● Problem details
Where the material below has a line containing "At what coordinates should I click to accomplish: Open", start repeating exactly, and keep going through the line containing "Click the Latitude", with no other lines.
═══ Records shown ═══
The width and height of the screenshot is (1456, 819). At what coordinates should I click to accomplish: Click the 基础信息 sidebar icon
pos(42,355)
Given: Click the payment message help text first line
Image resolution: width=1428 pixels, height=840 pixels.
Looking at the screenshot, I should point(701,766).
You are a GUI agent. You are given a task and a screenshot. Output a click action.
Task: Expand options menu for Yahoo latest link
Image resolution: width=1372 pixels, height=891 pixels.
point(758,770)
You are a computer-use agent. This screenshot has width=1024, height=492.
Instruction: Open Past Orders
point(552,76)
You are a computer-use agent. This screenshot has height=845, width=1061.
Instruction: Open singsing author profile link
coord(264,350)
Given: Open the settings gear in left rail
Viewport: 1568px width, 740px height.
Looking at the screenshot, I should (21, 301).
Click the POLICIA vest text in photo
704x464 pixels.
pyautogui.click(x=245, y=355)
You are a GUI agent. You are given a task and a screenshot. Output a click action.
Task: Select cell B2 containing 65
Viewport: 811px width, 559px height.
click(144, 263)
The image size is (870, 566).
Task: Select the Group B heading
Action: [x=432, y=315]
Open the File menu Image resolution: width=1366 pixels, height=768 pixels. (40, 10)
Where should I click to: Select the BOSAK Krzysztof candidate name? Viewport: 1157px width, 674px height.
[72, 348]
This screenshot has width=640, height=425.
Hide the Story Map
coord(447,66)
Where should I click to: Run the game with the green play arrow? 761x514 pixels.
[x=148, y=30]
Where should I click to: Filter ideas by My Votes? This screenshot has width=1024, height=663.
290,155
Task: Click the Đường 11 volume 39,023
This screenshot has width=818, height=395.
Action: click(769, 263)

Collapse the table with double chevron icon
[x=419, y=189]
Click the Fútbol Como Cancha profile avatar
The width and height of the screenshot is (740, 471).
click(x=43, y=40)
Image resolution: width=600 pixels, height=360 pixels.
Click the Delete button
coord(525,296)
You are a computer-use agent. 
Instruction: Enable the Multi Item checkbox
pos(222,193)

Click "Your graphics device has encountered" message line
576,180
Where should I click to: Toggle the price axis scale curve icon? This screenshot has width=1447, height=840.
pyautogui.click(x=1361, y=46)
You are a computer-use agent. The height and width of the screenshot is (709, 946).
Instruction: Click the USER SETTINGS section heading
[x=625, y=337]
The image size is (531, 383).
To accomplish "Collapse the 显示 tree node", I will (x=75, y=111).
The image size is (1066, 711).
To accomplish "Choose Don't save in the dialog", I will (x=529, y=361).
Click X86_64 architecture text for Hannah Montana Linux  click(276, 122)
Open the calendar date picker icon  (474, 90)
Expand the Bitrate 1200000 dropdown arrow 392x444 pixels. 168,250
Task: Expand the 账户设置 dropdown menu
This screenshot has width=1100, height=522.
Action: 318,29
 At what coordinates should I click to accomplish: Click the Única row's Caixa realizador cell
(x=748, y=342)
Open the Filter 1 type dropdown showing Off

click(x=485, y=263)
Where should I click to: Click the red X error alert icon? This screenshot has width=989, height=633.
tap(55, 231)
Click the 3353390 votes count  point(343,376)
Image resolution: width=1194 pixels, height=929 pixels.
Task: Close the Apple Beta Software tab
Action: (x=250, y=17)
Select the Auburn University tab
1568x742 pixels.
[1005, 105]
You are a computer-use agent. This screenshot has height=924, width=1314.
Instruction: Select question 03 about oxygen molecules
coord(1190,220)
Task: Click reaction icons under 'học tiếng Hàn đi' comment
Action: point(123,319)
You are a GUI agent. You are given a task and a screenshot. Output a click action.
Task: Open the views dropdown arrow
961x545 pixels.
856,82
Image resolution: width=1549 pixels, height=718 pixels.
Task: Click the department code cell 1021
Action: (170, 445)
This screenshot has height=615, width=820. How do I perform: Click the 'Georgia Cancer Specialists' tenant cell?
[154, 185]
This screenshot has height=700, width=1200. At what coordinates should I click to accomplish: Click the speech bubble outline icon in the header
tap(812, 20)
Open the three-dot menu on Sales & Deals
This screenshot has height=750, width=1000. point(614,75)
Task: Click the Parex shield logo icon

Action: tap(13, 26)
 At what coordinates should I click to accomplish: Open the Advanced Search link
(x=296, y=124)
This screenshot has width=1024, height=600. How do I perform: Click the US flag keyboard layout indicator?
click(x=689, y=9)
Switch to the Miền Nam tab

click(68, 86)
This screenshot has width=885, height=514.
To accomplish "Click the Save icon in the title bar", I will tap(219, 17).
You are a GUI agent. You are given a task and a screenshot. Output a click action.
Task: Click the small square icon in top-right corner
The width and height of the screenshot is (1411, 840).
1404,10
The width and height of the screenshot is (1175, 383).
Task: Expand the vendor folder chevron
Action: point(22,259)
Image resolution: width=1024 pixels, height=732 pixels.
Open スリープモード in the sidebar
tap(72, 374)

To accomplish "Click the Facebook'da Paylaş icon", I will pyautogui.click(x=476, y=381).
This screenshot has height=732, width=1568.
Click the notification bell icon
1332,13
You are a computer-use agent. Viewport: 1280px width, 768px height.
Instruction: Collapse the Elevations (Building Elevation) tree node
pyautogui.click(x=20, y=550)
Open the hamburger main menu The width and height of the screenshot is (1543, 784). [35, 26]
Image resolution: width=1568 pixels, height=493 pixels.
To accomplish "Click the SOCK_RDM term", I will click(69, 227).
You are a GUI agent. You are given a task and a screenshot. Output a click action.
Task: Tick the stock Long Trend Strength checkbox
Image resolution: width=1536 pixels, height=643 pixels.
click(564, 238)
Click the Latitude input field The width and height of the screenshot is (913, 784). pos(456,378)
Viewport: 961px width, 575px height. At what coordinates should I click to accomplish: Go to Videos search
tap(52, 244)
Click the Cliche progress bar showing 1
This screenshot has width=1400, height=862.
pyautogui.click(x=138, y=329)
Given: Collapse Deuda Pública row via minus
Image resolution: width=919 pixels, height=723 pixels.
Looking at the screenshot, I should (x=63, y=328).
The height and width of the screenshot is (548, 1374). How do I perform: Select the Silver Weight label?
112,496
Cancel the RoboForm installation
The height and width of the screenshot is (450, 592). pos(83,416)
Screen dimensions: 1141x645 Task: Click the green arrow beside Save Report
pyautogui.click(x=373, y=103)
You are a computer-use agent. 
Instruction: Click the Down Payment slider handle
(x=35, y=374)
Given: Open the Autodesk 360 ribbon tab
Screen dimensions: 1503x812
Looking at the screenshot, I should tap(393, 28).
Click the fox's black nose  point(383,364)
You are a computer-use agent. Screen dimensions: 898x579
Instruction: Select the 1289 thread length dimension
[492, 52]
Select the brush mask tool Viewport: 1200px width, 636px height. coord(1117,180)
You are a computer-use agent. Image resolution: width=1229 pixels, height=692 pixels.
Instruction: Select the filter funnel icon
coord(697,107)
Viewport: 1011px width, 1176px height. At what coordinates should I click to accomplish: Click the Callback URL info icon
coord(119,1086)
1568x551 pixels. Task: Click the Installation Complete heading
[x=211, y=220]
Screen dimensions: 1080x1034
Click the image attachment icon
═══
● Your response
 At what coordinates should I click to accomplish: Open the Advanced Search link
(x=296, y=124)
This screenshot has width=1024, height=600. How do I perform: Click the US flag keyboard layout indicator?
click(x=689, y=9)
Switch to the Miền Nam tab

click(68, 86)
This screenshot has width=885, height=514.
To accomplish "Click the Save icon in the title bar", I will tap(219, 17).
You are a GUI agent. You are given a task and a screenshot. Output a click action.
Task: Click the small square icon in top-right corner
The width and height of the screenshot is (1411, 840).
1404,10
The width and height of the screenshot is (1175, 383).
Task: Expand the vendor folder chevron
Action: point(22,259)
Image resolution: width=1024 pixels, height=732 pixels.
Open スリープモード in the sidebar
tap(72, 374)

To accomplish "Click the Facebook'da Paylaş icon", I will pyautogui.click(x=476, y=381).
This screenshot has height=732, width=1568.
Click the notification bell icon
1332,13
You are a computer-use agent. Viewport: 1280px width, 768px height.
Instruction: Collapse the Elevations (Building Elevation) tree node
pyautogui.click(x=20, y=550)
Open the hamburger main menu The width and height of the screenshot is (1543, 784). [35, 26]
Image resolution: width=1568 pixels, height=493 pixels.
To accomplish "Click the SOCK_RDM term", I will click(69, 227).
You are a GUI agent. You are given a task and a screenshot. Output a click action.
Task: Tick the stock Long Trend Strength checkbox
Image resolution: width=1536 pixels, height=643 pixels.
click(564, 238)
Click the Latitude input field The width and height of the screenshot is (913, 784). pos(456,378)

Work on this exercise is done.